Tra le quattro canzoni di Change the world c'è pure una cover di Rock around the clock.

«Quand'ero ragazzo sono stato molto malato, tra i quattordici e i quindici anni ho passato tanto tempo in ospedale. Quando sono tornato a Liverpool dopo essere stato ricoverato a Londra, mia mamma mi ha portato al cinema per ridarmi un po' di entusiasmo».

E quale film ha scelto?

«Il film Rock around the clock. Ho visto la gente in sala che spaccava le sedie dalla gioia e dall'esaltazione. Wow! Ho pensato: Ma questa è una cosa gigantesca. Da allora me lo ricordo sempre come se fosse accaduto ieri. Ed è per questo che adesso ho voluto fare la mia versione di questo pezzo, che è stato decisivo nella storia del rock'n'roll».
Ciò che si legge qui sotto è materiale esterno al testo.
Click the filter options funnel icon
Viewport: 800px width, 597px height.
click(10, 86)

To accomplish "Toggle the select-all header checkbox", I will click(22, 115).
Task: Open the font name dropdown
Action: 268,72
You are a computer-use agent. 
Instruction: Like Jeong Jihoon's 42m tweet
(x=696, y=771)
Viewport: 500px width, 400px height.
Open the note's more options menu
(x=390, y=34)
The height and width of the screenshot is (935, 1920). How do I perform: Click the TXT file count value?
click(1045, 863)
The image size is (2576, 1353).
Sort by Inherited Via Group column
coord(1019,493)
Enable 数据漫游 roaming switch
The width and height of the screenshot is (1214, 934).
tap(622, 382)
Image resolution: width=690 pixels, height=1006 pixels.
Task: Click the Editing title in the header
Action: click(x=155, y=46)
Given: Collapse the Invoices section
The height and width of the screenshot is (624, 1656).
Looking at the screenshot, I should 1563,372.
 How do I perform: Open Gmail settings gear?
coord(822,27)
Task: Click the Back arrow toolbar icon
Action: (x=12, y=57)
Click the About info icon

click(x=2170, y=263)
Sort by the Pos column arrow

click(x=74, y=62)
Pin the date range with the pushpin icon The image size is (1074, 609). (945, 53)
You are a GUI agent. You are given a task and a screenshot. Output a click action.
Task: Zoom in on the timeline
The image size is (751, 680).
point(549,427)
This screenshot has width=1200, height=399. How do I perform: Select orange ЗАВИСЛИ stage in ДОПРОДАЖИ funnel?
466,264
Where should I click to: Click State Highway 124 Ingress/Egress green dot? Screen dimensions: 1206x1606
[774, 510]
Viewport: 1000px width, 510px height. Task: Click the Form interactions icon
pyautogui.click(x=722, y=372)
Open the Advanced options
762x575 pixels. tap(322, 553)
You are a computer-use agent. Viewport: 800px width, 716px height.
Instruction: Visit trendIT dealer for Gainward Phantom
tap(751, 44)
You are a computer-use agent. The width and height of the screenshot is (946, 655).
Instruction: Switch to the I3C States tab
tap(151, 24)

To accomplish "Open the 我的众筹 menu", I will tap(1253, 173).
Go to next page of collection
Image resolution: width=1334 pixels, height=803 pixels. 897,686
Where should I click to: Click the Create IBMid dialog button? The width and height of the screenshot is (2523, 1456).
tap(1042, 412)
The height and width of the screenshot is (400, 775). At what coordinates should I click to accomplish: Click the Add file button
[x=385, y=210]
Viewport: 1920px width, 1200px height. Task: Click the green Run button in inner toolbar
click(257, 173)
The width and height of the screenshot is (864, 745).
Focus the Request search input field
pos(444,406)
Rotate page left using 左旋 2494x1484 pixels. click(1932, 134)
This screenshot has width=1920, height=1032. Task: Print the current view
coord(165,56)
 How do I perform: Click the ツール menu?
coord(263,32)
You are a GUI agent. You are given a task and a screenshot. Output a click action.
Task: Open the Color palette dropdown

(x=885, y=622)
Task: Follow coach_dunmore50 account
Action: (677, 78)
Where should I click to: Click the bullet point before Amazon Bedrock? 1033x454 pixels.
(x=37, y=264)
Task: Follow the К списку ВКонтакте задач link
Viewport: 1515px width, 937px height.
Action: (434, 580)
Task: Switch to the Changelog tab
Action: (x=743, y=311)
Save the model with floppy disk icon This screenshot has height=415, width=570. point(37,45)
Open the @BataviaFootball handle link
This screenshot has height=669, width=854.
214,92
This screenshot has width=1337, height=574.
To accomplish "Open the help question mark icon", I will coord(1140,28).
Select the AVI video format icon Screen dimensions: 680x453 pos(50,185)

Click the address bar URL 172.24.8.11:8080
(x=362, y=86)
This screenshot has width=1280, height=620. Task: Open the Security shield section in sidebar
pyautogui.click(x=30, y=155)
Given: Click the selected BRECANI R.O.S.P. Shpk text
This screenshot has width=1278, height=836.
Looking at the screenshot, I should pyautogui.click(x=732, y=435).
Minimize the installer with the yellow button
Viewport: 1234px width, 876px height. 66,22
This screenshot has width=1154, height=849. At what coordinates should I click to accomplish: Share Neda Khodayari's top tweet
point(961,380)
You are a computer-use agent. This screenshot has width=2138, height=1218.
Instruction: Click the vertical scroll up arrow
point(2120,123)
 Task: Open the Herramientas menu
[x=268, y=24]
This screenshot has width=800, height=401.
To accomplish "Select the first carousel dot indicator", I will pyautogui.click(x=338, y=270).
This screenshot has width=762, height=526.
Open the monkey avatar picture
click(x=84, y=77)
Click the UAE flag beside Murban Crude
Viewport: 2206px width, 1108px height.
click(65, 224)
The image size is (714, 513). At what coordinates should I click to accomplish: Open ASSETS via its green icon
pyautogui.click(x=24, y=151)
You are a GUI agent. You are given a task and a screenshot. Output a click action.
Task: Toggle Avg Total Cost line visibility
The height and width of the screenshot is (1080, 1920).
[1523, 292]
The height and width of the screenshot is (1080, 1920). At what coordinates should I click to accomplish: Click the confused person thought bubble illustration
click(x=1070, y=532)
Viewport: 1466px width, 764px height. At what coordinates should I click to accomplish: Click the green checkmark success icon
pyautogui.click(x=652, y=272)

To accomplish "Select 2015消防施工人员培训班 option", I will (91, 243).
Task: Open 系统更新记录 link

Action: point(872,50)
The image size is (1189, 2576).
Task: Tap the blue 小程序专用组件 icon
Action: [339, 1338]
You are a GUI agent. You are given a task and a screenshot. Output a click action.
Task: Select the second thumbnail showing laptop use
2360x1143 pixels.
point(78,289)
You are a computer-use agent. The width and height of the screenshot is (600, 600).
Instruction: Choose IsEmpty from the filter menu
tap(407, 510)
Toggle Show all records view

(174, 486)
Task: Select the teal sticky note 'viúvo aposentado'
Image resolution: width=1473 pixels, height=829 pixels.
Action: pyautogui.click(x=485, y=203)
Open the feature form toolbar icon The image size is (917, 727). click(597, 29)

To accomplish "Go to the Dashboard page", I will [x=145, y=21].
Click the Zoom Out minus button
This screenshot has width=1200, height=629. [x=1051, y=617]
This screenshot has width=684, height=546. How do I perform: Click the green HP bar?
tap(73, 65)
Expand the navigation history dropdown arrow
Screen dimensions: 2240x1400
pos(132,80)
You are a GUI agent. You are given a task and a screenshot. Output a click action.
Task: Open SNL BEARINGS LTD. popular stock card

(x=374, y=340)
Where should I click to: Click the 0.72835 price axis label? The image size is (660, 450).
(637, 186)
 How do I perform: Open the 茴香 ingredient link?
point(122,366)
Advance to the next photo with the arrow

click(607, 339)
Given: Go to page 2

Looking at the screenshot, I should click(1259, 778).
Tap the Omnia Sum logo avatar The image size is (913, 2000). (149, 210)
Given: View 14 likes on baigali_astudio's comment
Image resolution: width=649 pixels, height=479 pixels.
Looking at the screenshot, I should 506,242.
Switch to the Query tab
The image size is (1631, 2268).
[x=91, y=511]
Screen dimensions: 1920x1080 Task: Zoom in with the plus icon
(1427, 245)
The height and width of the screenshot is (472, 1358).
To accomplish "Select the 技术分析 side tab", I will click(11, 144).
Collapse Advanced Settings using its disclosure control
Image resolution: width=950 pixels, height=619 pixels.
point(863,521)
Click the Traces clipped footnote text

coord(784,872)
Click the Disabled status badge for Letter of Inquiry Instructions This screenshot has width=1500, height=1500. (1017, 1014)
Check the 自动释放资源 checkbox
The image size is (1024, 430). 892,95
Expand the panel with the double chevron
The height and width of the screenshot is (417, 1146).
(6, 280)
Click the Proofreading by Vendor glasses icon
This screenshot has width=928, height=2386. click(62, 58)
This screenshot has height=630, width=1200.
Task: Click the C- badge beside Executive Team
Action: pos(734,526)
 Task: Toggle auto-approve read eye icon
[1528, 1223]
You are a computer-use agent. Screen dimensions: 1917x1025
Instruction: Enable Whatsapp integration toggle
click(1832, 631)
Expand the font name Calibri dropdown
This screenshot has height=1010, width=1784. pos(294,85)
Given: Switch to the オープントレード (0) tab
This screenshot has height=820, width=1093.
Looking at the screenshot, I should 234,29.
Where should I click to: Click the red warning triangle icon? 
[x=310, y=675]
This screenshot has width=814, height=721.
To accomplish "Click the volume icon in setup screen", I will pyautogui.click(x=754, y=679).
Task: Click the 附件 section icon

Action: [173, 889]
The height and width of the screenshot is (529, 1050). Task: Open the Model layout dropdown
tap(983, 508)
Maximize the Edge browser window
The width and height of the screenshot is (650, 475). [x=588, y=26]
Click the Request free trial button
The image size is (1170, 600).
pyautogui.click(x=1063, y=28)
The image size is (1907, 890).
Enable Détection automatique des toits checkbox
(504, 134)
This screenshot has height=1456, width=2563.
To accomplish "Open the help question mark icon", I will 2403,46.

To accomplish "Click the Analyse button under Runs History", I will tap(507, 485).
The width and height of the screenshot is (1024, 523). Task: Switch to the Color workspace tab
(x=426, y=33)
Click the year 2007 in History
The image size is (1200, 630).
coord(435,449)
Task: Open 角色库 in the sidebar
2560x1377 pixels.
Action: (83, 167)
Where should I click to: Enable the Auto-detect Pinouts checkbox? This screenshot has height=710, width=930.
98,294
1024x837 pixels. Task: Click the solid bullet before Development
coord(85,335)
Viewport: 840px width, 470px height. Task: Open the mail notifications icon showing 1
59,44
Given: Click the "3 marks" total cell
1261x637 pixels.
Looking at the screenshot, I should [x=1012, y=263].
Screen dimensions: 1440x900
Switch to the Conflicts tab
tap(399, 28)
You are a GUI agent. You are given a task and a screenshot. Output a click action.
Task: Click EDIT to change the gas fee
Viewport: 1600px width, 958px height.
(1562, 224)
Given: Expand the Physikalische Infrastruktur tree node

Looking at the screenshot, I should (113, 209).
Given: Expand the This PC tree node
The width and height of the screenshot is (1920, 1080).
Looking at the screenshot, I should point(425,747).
Lei continua a rinviare un tour annunciato prima della pandemia.

«È stato un periodo molto difficile. Certo, abbiamo suonato, magari a distanza, e abbiamo scritto canzoni. Ma è molto difficile sentirsi dire tutte le volte che il tour lo faremo il prossimo anno. Adesso speriamo che le cose si siano rimesse a posto e che si possa ripartire».

Ringo Starr, alle sue spalle c'è una stanza con diverse batterie.

«C'è la mia preferita, che è analogica. E poi c'è anche quella elettronica. Ma io rimango un batterista vecchio stile, che suona una batteria naturale. Ah, alle mie spalle c'è anche una stella che ho dipinto io, ma quella non è in vendita. Ora vendo solo il mio disco». (ride - ndr)

A proposito di batteristi, se ne è appena andato Charlie Watts dei Rolling Stones».

«Un essere umano meraviglioso e un grande batterista. Siamo spesso usciti insieme, vivevamo vicini a Londra. Mi ricordo una sera, negli anni Settanta, quando ci siamo ritrovati a una festa. Devo dire che ero abbastanza ubriaco, eh. Poi è arrivato anche John Bonham dei Led Zeppelin, che si è messo a suonare la batteria e Charlie ed io ci siamo seduti davanti a lui. Insomma...».

Insomma?

«C'erano tre batteristi nello stesso posto. Oggi una foto del genere girerebbe istantaneamente il mondo grazie al web e ai social. Invece di quell'episodio non credo ci siano tracce. È il segno di come sono cambiati i tempi».

A proposito, tra poco dovrebbe arrivare la nuova versione del documentario Get Back girato da Peter Jackson.

«Sì, elabora la versione originale, quella girata da Michael Lindsay-Hogg nel 1969. Non mi era mai piaciuta tanto. Quella di Peter Jackson sfrutta oltre cinquanta ore di materiale in più.

E dovrebbe uscire negli Stati Uniti durante i giorni del Ringraziamento a fine novembre. C'è un aspetto più autentico di quello che erano i Beatles. Dopotutto, quando registravamo canzoni, eravamo semplicemente quattro ragazzi in una stanza».